Assigned task:
Give back exactly the stretch of data below from the line holding "Task: Open the Financial functions icon" through the line holding "Task: Toggle info", both ends included, and leave the remaining lines out.

BEGIN Exercise data

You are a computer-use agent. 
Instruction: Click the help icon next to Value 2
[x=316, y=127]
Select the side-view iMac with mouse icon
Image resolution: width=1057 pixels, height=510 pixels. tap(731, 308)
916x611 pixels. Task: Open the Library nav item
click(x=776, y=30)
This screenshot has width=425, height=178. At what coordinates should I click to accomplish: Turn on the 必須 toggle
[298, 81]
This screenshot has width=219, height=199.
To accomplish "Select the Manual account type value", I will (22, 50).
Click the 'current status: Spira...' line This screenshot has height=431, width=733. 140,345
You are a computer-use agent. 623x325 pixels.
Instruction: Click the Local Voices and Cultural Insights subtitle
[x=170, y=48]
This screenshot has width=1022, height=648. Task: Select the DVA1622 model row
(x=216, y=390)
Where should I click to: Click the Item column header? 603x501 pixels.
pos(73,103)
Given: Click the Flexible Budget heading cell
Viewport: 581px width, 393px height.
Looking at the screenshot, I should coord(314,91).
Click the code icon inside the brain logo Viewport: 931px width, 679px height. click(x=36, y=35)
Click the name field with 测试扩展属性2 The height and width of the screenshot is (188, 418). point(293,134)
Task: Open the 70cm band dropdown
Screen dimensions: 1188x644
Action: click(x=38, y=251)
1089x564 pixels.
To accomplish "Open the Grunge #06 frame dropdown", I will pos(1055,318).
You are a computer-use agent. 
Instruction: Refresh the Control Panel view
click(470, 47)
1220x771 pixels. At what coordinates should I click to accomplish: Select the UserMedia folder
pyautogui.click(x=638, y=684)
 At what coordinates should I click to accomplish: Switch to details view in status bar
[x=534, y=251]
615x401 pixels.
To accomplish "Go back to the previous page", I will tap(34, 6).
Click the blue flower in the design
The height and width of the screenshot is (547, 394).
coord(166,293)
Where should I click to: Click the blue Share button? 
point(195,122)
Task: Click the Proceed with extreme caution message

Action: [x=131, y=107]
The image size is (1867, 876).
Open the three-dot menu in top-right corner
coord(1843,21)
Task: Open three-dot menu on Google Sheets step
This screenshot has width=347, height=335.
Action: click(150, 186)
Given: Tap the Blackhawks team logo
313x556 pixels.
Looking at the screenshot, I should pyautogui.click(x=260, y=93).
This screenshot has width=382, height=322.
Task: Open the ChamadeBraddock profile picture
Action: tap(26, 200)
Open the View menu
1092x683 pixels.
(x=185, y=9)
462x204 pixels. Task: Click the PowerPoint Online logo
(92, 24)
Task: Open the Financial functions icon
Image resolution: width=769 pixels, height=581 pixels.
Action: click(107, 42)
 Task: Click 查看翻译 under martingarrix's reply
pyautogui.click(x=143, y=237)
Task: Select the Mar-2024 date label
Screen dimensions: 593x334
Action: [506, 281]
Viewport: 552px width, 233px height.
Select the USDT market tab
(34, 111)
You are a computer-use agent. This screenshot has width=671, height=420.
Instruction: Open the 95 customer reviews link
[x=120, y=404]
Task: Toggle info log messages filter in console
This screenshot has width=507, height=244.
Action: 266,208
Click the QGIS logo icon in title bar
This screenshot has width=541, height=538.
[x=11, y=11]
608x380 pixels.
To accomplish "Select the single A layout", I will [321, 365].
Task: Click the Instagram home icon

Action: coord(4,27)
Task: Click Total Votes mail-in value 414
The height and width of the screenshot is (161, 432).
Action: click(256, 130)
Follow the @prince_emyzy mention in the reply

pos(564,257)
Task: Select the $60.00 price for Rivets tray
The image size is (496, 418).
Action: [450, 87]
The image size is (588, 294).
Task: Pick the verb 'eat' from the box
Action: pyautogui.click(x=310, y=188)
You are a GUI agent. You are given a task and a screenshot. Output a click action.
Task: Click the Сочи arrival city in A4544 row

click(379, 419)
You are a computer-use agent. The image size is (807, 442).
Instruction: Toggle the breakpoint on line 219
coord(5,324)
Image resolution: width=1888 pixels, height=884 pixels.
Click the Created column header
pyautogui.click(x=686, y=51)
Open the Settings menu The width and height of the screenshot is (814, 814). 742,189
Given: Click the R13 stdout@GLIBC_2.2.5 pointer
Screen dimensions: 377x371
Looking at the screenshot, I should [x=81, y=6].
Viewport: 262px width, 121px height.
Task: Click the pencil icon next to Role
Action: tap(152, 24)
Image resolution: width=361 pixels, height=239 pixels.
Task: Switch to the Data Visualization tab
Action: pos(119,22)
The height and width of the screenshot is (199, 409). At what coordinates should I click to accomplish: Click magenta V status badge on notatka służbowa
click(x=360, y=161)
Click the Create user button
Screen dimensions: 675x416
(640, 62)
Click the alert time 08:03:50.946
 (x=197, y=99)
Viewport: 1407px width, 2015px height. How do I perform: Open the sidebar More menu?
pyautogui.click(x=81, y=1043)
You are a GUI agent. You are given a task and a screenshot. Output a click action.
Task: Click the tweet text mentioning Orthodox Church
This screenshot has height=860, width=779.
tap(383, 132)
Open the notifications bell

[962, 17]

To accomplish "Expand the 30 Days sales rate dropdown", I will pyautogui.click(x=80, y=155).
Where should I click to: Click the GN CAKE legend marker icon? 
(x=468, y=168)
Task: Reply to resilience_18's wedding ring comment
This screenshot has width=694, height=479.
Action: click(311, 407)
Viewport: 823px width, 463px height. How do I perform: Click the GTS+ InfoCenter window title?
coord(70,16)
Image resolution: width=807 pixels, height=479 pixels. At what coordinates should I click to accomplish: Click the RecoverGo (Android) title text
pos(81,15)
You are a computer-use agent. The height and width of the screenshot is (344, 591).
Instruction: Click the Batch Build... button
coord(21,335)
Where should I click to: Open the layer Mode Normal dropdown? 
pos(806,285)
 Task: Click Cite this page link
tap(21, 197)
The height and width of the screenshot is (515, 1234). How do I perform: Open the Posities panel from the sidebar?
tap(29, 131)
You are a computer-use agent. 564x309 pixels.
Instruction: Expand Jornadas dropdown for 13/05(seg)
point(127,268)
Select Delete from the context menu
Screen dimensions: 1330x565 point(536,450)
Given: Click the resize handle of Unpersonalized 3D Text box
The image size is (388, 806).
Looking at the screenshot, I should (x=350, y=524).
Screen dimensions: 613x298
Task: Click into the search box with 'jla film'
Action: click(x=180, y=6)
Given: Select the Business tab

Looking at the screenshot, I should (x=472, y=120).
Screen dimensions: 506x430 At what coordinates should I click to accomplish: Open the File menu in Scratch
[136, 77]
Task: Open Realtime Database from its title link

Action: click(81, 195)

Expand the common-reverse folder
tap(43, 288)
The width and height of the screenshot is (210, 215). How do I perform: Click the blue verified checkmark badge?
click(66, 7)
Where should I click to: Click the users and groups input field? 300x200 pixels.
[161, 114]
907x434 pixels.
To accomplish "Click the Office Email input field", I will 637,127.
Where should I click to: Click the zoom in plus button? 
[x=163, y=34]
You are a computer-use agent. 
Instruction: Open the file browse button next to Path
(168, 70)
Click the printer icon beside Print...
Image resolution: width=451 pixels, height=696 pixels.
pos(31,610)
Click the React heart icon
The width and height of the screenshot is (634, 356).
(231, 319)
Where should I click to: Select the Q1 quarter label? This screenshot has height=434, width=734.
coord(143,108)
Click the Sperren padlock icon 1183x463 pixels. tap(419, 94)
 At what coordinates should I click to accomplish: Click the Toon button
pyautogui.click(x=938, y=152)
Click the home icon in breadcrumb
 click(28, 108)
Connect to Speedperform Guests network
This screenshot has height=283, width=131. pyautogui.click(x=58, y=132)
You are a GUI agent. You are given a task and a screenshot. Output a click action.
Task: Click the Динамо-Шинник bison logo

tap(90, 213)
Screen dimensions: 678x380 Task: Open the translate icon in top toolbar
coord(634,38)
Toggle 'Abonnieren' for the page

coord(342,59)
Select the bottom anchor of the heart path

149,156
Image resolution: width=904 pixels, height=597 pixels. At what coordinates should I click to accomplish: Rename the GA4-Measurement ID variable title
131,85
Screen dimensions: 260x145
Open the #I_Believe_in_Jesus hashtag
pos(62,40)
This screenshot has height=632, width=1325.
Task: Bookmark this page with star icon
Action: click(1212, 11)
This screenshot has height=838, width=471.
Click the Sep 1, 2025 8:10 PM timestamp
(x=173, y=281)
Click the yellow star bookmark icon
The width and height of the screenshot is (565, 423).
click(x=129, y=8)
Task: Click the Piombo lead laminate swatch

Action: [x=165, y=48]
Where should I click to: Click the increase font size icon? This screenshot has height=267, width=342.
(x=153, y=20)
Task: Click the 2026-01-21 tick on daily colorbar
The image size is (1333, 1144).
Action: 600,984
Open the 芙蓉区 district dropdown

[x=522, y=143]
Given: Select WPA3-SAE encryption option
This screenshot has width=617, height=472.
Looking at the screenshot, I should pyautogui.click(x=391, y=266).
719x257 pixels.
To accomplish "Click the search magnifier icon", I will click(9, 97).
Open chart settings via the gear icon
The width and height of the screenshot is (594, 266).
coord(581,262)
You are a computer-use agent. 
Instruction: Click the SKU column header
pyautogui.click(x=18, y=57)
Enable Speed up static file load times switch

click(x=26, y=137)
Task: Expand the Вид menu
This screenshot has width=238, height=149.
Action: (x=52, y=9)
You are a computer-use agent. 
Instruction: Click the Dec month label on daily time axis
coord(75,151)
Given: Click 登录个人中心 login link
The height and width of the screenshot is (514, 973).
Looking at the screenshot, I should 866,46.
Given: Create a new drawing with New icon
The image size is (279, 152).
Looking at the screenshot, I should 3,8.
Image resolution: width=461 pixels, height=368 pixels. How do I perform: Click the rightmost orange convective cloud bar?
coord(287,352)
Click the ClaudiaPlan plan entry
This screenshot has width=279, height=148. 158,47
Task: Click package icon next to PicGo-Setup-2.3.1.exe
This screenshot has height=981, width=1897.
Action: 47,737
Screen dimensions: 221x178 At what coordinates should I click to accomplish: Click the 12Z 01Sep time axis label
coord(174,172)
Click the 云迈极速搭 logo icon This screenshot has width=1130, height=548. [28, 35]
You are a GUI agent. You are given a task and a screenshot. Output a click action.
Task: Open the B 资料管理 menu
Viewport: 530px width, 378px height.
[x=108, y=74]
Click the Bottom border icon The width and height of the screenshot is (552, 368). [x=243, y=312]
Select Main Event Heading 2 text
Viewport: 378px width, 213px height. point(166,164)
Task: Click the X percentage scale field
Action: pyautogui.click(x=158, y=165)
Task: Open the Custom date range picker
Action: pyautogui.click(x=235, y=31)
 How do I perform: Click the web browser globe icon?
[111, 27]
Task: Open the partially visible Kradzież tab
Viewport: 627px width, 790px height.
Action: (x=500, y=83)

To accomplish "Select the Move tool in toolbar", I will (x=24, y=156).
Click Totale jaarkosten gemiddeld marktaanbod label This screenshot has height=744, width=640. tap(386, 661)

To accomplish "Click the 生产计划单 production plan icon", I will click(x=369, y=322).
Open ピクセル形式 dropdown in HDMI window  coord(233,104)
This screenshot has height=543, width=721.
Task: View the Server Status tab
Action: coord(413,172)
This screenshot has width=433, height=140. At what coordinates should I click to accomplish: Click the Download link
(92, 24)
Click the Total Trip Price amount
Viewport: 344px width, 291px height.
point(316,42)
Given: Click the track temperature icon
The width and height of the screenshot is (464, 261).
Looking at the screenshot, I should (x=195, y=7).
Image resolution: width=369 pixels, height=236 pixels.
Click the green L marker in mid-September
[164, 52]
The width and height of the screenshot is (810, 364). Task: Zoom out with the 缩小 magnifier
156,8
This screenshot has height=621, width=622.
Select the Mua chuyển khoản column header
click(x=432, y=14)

END Exercise data

Solved exercise:
Task: Open the Financial functions icon
Image resolution: width=769 pixels, height=581 pixels.
Action: click(107, 42)
 Task: Click 查看翻译 under martingarrix's reply
pyautogui.click(x=143, y=237)
Task: Select the Mar-2024 date label
Screen dimensions: 593x334
Action: [506, 281]
Viewport: 552px width, 233px height.
Select the USDT market tab
(34, 111)
You are a computer-use agent. This screenshot has width=671, height=420.
Instruction: Open the 95 customer reviews link
[x=120, y=404]
Task: Toggle info log messages filter in console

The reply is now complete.